A few things to expect. Most utilities limit you to one leak adjustment within a 12- to 24-month period. The adjustment usually covers only the excess water usage above your normal average, not the entire bill for the affected period. Base charges and infrastructure fees are almost never adjusted. You’re also expected to pay the full bill amount on time while the request is being reviewed; if you need extra time, ask about a payment arrangement.
Certain types of usage typically don’t qualify, such as water used for filling a pool, irrigating a new lawn, or any situation where the high usage was intentional. Leaks caused by third-party damage, where you could recover costs through insurance, may also be excluded. Call your utility’s customer service line before submitting paperwork so you know exactly what documentation they require.
Your sewer bill is usually calculated from your water meter reading, on the assumption that most water entering your house eventually reaches the sewer. When a leak occurs outdoors or underground, that water never enters the sewer system, so some utilities will credit the sewer portion of your bill separately and sometimes more generously than the water portion. If your leak was in an irrigation line, an outdoor supply pipe, or another location where the water soaked into the ground, ask your utility specifically about a sewer charge adjustment in addition to the water credit.

Exercise set:
a - In the passage on utility leak adjustments, how often do most utilities allow a leak adjustment?
b - Echo the stretch of the passage on utility leak adjustments from "Certain types of" through "documentation they require.".
c - Carry on the passage on utility leak adjustments past its last sentence.

Information supplied:
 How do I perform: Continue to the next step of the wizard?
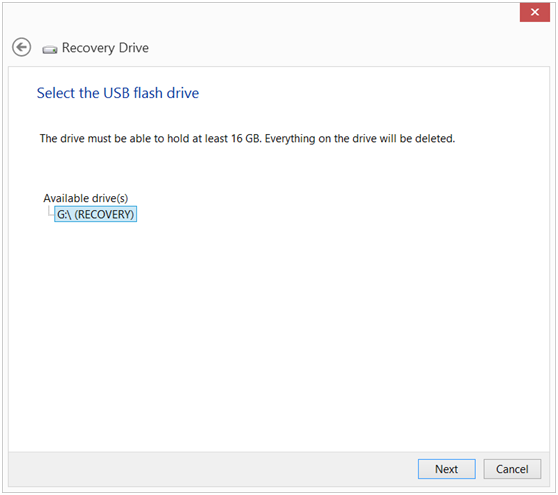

Outputs in order:
a - Most utilities allow one leak adjustment within a 12- to 24-month period.

b -
Certain types of usage typically don’t qualify, such as water used for filling a pool, irrigating a new lawn, or any situation where the high usage was intentional. Leaks caused by third-party damage, where you could recover costs through insurance, may also be excluded. Call your utility’s customer service line before submitting paperwork so you know exactly what documentation they require.

c -
If your main valve isolation test shows the leak is between the meter and your house, contact your utility provider. The meter itself is almost always utility property, and the supply line up to the meter connection point is typically their responsibility to maintain. Don’t attempt to open, adjust, or repair the meter yourself. Tampering with a utility meter is illegal in every jurisdiction, and penalties vary from fines to criminal charges depending on local law.
For leaks inside the house that you can’t locate by checking toilets, faucets, and visible supply lines, a professional leak detection service can use acoustic sensors, thermal imaging, or tracer gas to pinpoint the source without tearing open walls. These services generally cost a few hundred dollars, but they can save you from far more expensive exploratory demolition.
Even if you find and fix the leak yourself, document what you did. Take photos of the damaged part, keep the receipt for replacement components, and note the date of repair. That documentation is what you’ll need if you pursue a bill adjustment, and it also gives you a baseline if the meter indicator starts moving again later.